Pixel coordinate grounding data:
BEGIN

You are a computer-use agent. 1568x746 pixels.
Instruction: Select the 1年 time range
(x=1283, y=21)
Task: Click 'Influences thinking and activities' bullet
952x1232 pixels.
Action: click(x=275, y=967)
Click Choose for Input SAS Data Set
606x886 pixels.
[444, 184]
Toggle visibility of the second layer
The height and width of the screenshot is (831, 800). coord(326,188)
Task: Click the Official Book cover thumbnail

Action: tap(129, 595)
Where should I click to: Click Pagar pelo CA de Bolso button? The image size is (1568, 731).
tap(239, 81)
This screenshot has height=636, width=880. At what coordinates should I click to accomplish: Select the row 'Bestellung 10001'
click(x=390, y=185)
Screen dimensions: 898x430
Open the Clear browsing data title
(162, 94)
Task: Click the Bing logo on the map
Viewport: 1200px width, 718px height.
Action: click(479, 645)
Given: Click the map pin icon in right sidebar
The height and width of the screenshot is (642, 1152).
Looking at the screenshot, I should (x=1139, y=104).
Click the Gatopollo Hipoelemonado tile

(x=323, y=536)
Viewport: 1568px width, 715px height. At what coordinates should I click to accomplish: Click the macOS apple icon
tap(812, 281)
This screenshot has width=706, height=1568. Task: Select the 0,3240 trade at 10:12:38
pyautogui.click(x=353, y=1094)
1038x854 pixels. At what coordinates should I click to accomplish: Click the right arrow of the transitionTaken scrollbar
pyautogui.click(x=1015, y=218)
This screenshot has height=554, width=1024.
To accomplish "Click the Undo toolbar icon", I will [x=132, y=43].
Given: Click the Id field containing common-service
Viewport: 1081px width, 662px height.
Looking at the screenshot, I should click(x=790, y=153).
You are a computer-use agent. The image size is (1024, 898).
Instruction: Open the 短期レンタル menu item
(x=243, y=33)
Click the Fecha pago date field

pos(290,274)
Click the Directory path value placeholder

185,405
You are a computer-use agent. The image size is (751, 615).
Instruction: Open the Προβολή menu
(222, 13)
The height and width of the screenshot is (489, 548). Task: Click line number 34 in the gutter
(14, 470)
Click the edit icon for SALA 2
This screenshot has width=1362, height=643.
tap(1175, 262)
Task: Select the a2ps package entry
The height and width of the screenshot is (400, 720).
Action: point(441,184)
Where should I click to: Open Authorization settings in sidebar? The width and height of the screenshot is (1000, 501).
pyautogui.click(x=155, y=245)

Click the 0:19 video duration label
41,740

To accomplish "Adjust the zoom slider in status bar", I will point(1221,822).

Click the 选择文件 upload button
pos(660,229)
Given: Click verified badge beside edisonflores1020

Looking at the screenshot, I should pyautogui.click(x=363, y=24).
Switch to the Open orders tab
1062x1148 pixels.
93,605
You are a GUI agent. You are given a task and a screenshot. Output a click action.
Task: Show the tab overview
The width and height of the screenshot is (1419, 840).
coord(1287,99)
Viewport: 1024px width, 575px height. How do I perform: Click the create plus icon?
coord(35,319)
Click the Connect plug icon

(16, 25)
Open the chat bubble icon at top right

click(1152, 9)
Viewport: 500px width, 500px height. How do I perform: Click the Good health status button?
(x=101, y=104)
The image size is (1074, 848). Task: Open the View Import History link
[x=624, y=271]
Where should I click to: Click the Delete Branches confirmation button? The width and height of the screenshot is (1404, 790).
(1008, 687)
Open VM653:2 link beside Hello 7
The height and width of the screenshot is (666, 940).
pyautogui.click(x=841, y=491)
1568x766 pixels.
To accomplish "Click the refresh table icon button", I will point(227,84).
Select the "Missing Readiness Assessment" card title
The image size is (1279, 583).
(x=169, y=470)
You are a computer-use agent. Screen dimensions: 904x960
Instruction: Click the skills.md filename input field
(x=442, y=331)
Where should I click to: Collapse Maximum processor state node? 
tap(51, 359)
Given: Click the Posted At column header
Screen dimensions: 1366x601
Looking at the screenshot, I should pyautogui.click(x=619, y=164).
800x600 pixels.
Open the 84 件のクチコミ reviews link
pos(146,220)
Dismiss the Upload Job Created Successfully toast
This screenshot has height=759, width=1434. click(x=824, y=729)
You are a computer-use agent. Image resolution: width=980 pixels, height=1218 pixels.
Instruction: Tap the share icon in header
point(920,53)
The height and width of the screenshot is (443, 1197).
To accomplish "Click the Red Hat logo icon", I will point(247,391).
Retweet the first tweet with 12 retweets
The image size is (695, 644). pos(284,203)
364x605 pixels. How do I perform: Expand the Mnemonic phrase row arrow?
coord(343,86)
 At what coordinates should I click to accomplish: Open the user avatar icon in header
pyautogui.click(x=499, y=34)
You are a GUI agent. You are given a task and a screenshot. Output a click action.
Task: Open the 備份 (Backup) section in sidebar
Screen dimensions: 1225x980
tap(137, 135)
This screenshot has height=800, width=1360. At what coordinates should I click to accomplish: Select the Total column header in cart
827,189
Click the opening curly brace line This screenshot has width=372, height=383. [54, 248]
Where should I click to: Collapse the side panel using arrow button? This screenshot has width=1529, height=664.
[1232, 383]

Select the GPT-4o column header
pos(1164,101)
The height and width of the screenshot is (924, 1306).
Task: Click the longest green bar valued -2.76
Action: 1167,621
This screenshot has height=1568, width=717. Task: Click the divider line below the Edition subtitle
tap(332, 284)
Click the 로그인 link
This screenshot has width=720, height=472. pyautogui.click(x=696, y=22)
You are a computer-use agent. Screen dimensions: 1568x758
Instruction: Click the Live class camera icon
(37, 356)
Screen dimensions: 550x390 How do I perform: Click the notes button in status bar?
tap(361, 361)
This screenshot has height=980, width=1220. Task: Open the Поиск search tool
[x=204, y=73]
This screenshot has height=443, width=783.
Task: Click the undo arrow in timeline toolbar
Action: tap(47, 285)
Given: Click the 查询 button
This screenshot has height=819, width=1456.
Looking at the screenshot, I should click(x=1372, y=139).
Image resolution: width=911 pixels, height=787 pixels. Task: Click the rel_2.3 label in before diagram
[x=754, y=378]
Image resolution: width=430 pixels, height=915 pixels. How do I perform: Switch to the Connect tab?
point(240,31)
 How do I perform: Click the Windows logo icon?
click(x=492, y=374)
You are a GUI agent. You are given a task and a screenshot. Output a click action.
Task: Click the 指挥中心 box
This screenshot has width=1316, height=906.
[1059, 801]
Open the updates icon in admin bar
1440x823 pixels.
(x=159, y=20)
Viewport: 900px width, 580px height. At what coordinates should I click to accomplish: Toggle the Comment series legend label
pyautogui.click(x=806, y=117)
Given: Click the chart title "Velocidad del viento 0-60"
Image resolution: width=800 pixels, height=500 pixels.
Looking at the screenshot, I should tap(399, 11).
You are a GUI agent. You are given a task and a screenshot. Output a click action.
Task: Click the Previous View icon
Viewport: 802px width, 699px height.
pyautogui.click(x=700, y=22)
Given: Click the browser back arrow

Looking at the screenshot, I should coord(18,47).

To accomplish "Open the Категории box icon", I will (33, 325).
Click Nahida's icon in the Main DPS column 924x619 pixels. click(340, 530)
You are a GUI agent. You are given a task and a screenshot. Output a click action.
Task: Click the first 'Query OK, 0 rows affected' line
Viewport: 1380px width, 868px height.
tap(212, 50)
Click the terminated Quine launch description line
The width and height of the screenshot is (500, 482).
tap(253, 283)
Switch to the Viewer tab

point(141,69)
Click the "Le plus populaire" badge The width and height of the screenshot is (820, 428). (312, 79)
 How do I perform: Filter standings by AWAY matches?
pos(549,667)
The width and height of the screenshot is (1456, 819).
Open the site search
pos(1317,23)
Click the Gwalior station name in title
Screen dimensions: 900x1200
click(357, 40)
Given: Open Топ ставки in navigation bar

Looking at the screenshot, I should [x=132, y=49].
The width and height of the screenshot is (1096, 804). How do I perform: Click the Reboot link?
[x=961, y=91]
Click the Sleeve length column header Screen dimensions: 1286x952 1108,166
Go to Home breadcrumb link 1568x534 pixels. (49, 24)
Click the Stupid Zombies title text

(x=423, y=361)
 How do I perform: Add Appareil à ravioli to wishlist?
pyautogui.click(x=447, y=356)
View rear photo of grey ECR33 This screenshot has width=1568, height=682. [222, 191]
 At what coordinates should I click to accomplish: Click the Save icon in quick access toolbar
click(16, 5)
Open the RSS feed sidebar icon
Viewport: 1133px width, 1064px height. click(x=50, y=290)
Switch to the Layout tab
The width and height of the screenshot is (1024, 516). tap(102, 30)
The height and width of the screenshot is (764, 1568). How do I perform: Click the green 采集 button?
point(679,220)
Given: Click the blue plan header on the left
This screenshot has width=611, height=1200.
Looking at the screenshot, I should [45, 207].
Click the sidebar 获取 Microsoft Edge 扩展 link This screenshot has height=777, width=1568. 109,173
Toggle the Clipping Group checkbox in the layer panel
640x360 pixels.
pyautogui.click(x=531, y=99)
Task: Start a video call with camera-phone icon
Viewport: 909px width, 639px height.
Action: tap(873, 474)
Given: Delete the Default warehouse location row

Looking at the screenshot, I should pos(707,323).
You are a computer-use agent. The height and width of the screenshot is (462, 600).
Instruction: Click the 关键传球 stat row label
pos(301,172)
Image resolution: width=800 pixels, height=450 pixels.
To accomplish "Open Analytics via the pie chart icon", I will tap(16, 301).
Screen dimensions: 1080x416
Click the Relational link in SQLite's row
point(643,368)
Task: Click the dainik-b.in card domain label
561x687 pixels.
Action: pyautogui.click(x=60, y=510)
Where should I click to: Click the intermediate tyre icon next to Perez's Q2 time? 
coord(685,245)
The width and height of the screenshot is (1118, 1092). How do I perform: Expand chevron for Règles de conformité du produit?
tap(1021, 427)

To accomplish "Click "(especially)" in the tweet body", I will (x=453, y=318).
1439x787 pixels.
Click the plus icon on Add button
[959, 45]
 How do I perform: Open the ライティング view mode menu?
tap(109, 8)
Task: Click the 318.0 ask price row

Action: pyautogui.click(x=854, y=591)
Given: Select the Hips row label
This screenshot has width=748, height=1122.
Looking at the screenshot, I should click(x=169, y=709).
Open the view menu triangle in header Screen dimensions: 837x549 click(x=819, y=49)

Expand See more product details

END

What to do: Your reply should be only the number of lines in the preceding data that include the word "computer".

Solution: 7